Has anyone noticed that we have lost the initial crew? Hey, I hope they aren’t lost in the forest…

Cannibalism is starting to sound appealing. Anyone want to drink this bottle of worcestershire sauce?

OHMIGOD! There’s a house…Maybe it’s the mysterious house of the Cecil Adams…it has those strange Signorino figures on it…

Naw, that’s just my uncle’s place. Don’t get too close, though. He’s not to stable, and he’s got a shotgun. I suggest we go to that even MORE forboding house, behind his.

Look, were saved! I found cigaretts for those having nic fits anyway.
Does anyone else hear that strange clicking noise?

::pops out of a tree, dressed as a wood nymph::

RAAAAAAAAAAAAAAAAAAAAGH!!! RAAAAAAAAAAAAAAAAAAAAAAAGH!!

::ok, let’s make that a mean wood nymph::

::attacks Jester::

RAAAAAAAAAAAAAAAAAAAAGH!!

::pauses::

“S’mores?”

::grumbledamnsmiliesgrumble::

Ahhhhhhhhhhhhhhhhhhhh!! Help!! Jesus H. Christ!! There’s a tiggerill on me! Uncle Clem, help!

Hey, Uncle Clem, stop laughing. I’m getting my skull eaten away by a deranged wood nymph.

Hmmmmmmmm…actually, it is kind of funny. But PAINFUL!
Owowowowowwowowowowwowowo…a little help over here?

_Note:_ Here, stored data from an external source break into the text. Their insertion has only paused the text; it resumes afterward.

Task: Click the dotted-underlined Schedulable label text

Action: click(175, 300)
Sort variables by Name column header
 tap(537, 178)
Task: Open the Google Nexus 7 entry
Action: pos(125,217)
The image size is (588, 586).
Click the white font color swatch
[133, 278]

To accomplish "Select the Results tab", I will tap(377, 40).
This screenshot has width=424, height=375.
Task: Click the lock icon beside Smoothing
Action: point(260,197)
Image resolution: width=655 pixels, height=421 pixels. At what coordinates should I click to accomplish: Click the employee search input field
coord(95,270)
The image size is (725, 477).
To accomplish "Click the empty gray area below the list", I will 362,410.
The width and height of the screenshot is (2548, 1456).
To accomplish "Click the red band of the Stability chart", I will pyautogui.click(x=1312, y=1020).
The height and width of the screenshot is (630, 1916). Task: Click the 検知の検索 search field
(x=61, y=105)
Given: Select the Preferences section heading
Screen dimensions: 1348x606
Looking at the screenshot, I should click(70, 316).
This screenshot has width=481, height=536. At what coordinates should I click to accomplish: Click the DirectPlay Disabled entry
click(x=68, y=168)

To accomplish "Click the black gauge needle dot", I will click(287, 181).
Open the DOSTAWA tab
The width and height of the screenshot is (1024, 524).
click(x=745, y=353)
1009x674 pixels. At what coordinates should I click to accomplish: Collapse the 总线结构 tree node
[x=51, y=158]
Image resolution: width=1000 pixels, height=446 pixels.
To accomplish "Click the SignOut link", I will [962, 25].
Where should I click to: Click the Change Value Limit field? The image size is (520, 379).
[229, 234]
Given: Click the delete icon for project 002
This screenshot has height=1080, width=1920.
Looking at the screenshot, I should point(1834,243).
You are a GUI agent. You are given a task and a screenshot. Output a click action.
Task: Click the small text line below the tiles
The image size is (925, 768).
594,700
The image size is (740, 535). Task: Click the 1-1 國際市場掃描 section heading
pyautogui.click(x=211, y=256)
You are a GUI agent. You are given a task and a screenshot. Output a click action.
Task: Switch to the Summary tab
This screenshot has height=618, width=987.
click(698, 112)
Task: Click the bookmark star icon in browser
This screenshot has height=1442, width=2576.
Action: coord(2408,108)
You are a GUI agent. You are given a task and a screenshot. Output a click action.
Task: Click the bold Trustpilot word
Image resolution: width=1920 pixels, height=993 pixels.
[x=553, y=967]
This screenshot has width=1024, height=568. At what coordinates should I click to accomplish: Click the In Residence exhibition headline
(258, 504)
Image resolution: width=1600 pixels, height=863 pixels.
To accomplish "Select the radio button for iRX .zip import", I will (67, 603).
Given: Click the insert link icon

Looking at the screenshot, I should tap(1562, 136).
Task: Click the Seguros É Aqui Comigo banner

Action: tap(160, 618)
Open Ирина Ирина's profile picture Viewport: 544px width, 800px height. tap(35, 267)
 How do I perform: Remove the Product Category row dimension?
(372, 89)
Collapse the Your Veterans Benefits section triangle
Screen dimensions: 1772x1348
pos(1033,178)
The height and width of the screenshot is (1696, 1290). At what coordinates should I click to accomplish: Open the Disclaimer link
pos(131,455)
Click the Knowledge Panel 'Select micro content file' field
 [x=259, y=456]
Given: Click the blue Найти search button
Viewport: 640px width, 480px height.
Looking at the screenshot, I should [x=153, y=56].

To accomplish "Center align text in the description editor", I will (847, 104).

Move over tiggeril, let me have a bite.

MUNNNNCH CHOOMP SLURP BURP * AH BRAINS* YUMM NUMMMNUMMY

but something is missing. Hey didn’t I see some worshestire sause, No wait I want some weirdave insanity sauce.

::snarl::

::jumps on mojo::

MINE!!! ALL MINE!! RAAAAAAAAAAAAGH!!!

::munch, slurp, gulp, etc.::

RAAAAAAAAAAAAAAAAAAAAAAAAAAAAAAAAAGH!!

Oh the humanity!

Hey give that back I need that

(thank god this is only a horrible fantasy cause this tiggeril is one mean-and hungry- bitch)

Owwwww Now it’s not funny anymore

I’m telling Cecil, Look every body there he is.